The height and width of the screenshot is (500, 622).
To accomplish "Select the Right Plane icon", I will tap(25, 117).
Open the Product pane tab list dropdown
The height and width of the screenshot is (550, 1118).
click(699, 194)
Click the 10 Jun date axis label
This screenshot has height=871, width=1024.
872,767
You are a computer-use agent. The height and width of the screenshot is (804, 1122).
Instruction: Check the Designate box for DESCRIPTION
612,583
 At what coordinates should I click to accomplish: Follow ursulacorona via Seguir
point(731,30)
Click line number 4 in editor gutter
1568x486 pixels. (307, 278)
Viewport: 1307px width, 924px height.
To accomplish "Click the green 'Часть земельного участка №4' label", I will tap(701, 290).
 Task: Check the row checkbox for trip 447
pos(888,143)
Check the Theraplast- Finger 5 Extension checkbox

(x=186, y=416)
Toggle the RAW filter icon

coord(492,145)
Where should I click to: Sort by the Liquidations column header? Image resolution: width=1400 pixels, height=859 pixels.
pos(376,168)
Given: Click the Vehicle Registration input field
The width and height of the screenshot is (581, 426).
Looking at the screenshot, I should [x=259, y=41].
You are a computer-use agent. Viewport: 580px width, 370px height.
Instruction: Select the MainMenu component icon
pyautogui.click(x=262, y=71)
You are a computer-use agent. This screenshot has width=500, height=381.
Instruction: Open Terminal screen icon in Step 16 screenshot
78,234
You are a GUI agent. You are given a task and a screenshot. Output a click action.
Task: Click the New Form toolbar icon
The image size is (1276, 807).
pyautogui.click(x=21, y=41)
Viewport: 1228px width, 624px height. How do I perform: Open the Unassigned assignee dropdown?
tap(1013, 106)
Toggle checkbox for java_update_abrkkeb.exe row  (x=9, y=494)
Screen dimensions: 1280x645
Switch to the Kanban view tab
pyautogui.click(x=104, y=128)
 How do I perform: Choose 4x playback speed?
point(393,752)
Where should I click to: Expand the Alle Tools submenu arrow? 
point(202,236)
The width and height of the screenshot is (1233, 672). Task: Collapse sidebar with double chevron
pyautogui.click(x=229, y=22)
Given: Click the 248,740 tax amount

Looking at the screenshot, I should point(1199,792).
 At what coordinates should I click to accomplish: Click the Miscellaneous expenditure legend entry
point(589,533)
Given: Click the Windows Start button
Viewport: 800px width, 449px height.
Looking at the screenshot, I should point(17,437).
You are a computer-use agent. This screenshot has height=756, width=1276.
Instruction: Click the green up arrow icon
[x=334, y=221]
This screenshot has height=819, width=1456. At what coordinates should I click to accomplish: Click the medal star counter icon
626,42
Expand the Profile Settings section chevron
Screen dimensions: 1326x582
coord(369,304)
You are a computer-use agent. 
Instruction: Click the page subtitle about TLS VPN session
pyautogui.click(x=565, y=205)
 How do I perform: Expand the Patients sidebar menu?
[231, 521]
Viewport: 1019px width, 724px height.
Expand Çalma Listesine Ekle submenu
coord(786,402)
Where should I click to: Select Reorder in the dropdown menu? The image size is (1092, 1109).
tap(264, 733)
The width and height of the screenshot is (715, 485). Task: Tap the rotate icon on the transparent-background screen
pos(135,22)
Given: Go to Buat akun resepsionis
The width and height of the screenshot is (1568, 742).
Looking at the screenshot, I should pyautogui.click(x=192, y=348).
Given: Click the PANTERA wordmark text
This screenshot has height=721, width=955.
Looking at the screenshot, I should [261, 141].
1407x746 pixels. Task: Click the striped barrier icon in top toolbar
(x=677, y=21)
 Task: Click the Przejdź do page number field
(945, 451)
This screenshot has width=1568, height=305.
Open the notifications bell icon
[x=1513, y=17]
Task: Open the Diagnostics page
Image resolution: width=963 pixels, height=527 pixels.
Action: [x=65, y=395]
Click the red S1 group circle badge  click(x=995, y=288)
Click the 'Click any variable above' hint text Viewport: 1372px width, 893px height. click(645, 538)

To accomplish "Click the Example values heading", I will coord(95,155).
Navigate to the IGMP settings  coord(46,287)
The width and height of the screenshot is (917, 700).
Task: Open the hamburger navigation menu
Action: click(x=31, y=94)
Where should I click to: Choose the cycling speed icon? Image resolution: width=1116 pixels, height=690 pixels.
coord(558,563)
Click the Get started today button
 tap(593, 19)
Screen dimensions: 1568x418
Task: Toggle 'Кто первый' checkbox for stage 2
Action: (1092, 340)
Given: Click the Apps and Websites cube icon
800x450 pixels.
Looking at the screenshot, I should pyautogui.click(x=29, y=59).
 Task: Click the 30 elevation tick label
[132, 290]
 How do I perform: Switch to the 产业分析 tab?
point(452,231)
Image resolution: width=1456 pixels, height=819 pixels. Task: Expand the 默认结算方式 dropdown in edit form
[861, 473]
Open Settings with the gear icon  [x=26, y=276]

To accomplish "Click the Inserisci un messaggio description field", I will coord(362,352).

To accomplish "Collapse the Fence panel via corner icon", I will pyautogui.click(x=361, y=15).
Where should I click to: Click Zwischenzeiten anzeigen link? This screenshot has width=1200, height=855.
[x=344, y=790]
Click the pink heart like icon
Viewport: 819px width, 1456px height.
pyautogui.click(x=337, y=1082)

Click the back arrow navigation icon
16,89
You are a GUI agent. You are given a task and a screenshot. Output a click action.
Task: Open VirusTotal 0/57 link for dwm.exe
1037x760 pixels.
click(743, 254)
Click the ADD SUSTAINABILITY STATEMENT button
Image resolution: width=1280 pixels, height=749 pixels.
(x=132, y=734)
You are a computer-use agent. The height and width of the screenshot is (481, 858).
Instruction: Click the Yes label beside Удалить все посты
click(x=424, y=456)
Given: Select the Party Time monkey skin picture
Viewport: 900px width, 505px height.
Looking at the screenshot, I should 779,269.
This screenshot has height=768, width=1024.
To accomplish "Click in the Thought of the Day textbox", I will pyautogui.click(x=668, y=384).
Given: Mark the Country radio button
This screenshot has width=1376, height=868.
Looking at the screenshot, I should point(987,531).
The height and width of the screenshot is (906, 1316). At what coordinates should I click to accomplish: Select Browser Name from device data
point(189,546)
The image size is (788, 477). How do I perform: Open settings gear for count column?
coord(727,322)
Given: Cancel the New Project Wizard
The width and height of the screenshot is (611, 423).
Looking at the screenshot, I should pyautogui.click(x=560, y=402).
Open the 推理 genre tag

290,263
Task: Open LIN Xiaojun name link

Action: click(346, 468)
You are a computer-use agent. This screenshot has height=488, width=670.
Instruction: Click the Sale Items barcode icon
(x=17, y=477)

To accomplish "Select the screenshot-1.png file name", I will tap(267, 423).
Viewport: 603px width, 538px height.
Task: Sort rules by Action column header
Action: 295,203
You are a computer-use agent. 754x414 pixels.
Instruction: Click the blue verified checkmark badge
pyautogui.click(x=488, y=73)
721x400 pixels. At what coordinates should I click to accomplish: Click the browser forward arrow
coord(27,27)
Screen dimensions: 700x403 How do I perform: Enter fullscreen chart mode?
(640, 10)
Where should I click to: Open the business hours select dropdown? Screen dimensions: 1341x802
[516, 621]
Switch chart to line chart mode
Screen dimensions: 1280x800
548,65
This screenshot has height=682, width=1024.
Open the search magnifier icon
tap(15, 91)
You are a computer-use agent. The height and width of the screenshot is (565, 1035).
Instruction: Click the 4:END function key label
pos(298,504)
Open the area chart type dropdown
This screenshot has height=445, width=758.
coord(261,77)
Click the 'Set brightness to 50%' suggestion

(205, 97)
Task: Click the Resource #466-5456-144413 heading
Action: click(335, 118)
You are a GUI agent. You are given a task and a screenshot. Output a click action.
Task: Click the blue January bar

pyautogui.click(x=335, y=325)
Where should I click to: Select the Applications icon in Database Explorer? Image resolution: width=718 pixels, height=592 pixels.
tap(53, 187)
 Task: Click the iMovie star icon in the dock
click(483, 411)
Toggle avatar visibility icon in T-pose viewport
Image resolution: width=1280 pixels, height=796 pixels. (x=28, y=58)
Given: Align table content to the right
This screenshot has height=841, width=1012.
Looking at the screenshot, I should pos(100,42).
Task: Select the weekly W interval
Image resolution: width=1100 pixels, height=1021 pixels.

• _TASK_: Scan the material above for the string "agent" and report each line where you find it.

• _RESULT_:
You are a computer-use agent. The height and width of the screenshot is (804, 1122).
You are a computer-use agent. Viewport: 580px width, 370px height.
You are a computer-use agent. This screenshot has width=500, height=381.
You are a GUI agent. You are given a task and a screenshot. Output a click action.
You are a computer-use agent. This screenshot has height=756, width=1276.
You are a computer-use agent. 
You are a GUI agent. You are given a task and a screenshot. Output a click action.
You are a computer-use agent. The height and width of the screenshot is (481, 858).
You are a computer-use agent. This screenshot has height=488, width=670.
You are a computer-use agent. 754x414 pixels.
You are a computer-use agent. The height and width of the screenshot is (565, 1035).
You are a GUI agent. You are given a task and a screenshot. Output a click action.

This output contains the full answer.